When I watch him now, he looks like he believes he truly belongs.



Amen to that, and it is, at least I think, the area where he has improved the most.

Another area where I think Andy has improved is the way he tolerates errors now, at least most of the time. Look at the semi with Federer, Andy made a lot of UE's, because he was being aggressive and going for it. The Andy of old couldn't bear to make mistakes and would be all over himself for it, and would probably have reverted to passive play to cut down on the UE's. However, there was none of that in the semi. Instead, he seemed to be able to accept that he would make errors because he was going for it, and it helped to get him the win.

It's funny, but Frew McMillan kept saying that as Andy's forehand has improved, his backhand has gone backwards. I'm not quite sure. All I know, and I'm no expert, is that Andy's forehand is vastly better now. Even I can see it. I love the way he trusts it now, commits to the shot, even on the big points.

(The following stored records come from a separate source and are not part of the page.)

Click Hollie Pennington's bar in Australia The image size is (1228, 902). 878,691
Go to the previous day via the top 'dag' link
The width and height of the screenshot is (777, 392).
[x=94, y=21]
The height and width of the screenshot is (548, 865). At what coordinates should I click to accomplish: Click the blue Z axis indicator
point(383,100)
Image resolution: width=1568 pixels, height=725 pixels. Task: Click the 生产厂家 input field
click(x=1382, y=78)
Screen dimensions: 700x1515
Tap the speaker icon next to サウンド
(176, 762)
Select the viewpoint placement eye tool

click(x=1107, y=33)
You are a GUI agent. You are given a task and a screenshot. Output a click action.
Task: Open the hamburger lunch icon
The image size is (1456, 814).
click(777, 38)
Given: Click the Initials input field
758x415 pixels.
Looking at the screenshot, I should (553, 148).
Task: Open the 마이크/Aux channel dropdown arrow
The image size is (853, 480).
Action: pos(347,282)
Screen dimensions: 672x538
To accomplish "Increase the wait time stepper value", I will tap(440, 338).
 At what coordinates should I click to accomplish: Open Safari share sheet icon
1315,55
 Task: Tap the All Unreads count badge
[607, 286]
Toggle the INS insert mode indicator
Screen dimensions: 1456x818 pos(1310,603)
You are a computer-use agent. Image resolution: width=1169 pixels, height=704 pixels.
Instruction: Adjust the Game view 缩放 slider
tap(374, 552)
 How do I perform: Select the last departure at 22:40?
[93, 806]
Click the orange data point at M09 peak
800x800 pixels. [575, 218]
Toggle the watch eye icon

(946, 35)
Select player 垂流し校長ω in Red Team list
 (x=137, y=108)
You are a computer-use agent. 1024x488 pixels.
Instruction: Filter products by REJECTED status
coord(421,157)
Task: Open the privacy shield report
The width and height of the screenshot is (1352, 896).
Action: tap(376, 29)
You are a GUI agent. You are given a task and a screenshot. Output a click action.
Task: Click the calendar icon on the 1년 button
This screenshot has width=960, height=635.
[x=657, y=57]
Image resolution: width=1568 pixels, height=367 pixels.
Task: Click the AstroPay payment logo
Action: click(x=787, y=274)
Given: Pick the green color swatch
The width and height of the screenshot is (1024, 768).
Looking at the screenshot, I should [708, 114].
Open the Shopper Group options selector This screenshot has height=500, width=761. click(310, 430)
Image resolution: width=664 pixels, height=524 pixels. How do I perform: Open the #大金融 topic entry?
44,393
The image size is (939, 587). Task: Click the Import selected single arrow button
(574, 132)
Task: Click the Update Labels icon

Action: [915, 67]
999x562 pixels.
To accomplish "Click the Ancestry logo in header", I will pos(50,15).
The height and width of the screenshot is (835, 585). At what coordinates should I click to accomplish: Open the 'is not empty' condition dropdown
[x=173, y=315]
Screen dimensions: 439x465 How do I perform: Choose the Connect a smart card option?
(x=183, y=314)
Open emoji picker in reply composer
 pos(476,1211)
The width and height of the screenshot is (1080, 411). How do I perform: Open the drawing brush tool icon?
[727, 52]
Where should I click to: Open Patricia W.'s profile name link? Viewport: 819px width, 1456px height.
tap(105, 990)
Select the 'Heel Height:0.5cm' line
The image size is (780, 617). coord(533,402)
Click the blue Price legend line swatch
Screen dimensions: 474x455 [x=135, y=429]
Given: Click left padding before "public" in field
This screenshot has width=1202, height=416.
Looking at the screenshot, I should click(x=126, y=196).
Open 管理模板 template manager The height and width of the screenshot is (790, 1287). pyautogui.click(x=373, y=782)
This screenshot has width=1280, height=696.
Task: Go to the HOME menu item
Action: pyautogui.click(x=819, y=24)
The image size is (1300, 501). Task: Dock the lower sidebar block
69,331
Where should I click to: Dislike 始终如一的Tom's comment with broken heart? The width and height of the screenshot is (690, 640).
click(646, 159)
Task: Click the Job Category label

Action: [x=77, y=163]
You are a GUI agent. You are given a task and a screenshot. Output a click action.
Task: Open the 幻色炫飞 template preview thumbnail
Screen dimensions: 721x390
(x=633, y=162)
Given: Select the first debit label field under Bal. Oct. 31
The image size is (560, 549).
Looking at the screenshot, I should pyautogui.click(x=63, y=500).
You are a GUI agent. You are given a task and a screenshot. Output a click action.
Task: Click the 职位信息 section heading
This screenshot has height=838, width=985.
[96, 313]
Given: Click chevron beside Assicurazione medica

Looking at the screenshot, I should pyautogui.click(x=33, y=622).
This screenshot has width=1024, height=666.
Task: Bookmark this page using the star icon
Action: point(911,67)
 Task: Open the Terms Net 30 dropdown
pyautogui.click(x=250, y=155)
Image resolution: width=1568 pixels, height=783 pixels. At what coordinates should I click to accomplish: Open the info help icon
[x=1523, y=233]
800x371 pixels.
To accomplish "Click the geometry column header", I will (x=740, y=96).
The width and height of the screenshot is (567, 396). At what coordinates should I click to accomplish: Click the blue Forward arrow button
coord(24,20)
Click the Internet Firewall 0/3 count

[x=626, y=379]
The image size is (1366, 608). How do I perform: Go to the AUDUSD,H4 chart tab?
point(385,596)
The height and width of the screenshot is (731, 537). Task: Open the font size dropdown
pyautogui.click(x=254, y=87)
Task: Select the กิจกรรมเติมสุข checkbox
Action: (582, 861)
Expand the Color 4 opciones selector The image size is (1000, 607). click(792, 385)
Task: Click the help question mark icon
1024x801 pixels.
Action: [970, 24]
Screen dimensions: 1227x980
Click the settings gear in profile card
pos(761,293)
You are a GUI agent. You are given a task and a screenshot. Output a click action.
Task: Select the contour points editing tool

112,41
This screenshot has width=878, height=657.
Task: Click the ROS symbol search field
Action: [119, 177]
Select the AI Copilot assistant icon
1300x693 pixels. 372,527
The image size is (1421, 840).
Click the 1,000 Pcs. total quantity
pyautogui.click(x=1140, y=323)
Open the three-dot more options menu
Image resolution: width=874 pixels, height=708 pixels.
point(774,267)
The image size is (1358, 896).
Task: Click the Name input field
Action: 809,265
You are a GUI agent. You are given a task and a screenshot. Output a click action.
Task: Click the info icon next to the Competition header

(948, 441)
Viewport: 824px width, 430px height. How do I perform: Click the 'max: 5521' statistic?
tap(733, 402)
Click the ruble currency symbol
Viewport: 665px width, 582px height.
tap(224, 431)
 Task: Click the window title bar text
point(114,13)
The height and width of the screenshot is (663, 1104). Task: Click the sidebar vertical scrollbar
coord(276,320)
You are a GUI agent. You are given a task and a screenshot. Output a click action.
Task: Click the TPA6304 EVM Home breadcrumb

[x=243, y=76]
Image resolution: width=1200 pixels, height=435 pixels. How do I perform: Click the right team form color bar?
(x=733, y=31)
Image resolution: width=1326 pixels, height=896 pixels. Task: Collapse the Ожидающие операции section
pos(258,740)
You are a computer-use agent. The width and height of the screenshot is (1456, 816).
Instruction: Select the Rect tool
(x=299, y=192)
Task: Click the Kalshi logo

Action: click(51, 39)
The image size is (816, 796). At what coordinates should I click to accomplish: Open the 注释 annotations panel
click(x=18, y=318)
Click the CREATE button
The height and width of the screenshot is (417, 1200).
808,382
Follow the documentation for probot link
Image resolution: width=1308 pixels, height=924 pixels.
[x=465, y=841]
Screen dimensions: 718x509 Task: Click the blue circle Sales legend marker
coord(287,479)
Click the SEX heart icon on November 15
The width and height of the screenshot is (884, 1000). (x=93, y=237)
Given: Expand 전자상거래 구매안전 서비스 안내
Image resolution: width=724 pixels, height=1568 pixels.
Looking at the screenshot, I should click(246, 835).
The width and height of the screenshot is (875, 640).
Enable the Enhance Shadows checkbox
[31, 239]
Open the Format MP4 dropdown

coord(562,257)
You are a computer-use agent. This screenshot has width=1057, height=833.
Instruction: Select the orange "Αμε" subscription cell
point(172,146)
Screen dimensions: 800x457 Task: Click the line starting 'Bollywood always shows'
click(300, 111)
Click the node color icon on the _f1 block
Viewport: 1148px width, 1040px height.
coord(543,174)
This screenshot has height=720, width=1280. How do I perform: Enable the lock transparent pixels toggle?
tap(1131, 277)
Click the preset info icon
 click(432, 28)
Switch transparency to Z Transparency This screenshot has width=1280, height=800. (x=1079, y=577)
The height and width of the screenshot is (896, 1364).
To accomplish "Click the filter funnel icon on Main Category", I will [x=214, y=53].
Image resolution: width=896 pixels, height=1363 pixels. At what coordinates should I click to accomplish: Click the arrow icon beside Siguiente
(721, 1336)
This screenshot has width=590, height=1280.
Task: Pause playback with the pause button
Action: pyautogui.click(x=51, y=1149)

I'm no expert, but it seems to me that the second serve just needs to be consistently good. Sometimes now, Andy makes it well. Other times it is, at best, average. However, Andy's first serve was fantastic at the AO. I think the way he was mixing it up was brilliant. I also thought it made sense to get into games by not going for it too much with the first serve initally, and then giving it some to finish off. It did wonders for his FSP's through the tournament.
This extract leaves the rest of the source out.